UK -The London Borough of Sutton's pension scheme has announced the details of two framework agreements, with the tenders accounting for more than a third of the scheme's total £330m (€370m) in assets.

The first tender, for an active global equity portfolio, should outperform the MSCI All Country World index by at least 3% per annum.

The local government pension scheme said it would include as many as eight managers in the framework agreement, which would run for four years.

The portfolio's initial value has been set at £50m-70m, with the council considering the possibility that several managers would be awarded the mandate.

The second framework agreement, for an absolute return mandate, would again allow for as many as eight managers being selected for the agreement, with the possibility that several managers would be in charge of £25m-75m worth of assets.

It should beat the three-month sterling LIBOR rate by at least 3% per annum over 3-5 year periods.

Applicants for both framework agreements can request more information through Hymans Robertson before 22 August.

In other news, Northamptonshire's local government pension scheme has increased its bond allocation to Wellington Management following a resignation within the UBS fixed income team.
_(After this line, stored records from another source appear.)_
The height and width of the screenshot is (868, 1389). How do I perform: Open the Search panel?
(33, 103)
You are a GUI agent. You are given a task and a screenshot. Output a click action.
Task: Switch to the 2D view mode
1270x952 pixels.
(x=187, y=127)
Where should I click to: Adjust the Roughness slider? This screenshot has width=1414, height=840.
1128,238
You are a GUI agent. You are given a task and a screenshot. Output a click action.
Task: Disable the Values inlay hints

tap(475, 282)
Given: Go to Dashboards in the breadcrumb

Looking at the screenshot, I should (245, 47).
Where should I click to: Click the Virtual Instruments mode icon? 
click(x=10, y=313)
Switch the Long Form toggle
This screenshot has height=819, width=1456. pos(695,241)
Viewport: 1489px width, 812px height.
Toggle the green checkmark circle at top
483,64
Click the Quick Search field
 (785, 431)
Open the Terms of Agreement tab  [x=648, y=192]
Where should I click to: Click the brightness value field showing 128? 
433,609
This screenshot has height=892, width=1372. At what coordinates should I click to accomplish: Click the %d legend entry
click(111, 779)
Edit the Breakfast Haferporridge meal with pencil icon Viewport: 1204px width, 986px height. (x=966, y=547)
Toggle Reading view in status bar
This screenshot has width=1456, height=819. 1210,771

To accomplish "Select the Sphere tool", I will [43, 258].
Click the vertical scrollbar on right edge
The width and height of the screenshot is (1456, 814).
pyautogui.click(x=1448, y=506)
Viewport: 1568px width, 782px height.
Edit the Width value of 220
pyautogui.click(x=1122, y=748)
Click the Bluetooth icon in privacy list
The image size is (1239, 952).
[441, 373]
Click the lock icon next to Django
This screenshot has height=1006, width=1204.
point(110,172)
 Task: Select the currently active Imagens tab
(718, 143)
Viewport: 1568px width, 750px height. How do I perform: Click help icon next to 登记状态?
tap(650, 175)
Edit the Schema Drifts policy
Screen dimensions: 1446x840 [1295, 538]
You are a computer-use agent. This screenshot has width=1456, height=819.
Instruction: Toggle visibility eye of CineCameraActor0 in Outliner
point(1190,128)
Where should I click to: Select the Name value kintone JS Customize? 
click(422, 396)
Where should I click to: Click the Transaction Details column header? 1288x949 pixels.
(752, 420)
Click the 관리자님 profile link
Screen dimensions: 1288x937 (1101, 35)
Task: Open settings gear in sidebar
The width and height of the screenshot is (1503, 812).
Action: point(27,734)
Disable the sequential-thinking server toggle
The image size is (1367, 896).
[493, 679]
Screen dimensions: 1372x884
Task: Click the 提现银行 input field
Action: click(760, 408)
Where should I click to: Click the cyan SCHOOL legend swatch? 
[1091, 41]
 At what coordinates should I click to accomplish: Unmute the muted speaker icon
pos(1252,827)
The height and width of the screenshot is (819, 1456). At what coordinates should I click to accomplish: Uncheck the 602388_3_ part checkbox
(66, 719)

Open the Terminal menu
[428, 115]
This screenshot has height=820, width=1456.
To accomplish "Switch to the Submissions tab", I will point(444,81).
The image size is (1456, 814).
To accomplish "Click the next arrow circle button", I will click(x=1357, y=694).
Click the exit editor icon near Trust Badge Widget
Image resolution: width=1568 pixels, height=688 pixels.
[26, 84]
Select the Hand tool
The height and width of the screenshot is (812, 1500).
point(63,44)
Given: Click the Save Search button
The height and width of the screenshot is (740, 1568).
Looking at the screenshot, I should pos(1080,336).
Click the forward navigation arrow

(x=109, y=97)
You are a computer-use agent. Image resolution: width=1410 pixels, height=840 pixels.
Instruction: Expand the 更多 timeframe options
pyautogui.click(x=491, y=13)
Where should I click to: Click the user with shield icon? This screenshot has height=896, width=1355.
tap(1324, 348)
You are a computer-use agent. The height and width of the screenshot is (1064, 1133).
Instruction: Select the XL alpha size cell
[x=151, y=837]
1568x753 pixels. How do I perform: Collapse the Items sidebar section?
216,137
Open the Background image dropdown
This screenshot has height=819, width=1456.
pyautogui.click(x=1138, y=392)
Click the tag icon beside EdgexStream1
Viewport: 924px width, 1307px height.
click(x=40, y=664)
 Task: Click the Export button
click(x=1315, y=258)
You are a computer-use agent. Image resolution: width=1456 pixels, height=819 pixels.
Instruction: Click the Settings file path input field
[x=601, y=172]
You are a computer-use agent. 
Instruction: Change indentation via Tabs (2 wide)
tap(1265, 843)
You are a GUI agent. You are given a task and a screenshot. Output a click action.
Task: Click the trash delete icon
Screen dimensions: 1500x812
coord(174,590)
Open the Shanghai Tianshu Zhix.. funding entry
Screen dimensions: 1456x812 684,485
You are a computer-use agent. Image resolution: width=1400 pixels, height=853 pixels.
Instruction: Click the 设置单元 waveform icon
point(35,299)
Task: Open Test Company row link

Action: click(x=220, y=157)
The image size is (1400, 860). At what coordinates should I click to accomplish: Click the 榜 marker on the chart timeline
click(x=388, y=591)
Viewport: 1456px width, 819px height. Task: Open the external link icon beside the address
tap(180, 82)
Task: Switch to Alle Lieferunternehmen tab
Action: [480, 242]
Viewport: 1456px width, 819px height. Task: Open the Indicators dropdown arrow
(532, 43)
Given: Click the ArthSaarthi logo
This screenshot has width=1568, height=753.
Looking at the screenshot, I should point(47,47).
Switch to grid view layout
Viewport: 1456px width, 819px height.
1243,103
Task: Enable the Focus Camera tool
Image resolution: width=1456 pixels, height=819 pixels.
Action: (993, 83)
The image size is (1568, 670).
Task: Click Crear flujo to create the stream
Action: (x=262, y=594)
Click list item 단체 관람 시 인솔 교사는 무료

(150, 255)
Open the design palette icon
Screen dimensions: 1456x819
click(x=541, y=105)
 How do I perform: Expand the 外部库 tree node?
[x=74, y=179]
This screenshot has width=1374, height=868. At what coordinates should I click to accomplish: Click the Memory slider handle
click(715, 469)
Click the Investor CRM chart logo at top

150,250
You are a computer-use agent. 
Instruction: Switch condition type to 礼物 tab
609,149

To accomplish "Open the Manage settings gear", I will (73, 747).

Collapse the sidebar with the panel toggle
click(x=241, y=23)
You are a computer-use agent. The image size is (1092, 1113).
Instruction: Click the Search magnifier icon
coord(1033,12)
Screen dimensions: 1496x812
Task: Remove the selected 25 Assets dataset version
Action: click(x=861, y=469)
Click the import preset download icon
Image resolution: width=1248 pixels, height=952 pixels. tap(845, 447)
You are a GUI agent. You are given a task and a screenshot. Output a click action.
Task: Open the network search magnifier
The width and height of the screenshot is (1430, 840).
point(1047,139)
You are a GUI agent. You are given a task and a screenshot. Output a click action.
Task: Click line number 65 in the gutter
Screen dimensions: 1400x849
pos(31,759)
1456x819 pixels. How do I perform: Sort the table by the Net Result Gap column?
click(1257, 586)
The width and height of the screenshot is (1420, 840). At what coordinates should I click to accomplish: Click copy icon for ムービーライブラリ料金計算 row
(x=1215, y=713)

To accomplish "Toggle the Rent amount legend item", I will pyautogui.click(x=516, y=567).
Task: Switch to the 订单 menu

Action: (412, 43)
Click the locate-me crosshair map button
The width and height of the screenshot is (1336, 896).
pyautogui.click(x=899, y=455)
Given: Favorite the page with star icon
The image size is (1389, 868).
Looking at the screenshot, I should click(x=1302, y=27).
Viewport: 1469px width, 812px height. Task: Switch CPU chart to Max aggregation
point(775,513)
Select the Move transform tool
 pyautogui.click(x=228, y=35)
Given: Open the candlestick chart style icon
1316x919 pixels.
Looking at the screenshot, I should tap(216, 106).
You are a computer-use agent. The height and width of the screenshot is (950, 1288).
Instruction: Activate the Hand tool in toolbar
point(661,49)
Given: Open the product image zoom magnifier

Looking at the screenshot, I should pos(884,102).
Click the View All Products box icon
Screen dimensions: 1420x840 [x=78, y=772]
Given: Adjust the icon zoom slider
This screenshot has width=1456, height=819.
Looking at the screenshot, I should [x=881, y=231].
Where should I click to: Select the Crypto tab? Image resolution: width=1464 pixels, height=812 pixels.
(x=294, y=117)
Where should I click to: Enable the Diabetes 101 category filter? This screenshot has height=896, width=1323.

The scheme has £1.3bn (€1.5bn) of assets, with around 10% managed by Wellington.

In February 2011, Northamptonshire's pensions committee decided to cut costs and reduce its bond mandate managers from three to two.

After performance reviews, the pensions committee decided to retain Wellington Management and UBS, while eliminating Aberdeen Asset Management due to poorer performance.

The committee originally intended to split Aberdeen's mandate between UBS and Wellington evenly.

However, UBS's head of fixed income resigned two days prior to the committee's 20 June meeting, and the committee decide not to award UBS further allocations.

Instead, Wellington will receive the entirety of Aberdeen's 10% allocation and now manages 15% of the scheme's assets. UBS will retain the 5% (£65m) fixed income mandate that it already managed before the resignation.

Finally, the Hoover Pension Scheme has signed on to another agreement for JLT Benefit Solutions to administer its fund.

JLT has administered Hoover's scheme for several years, since Prudential stopped managing it in 2003. Hoover's pension scheme is a mature defined benefit scheme and covers more than 13,000 members.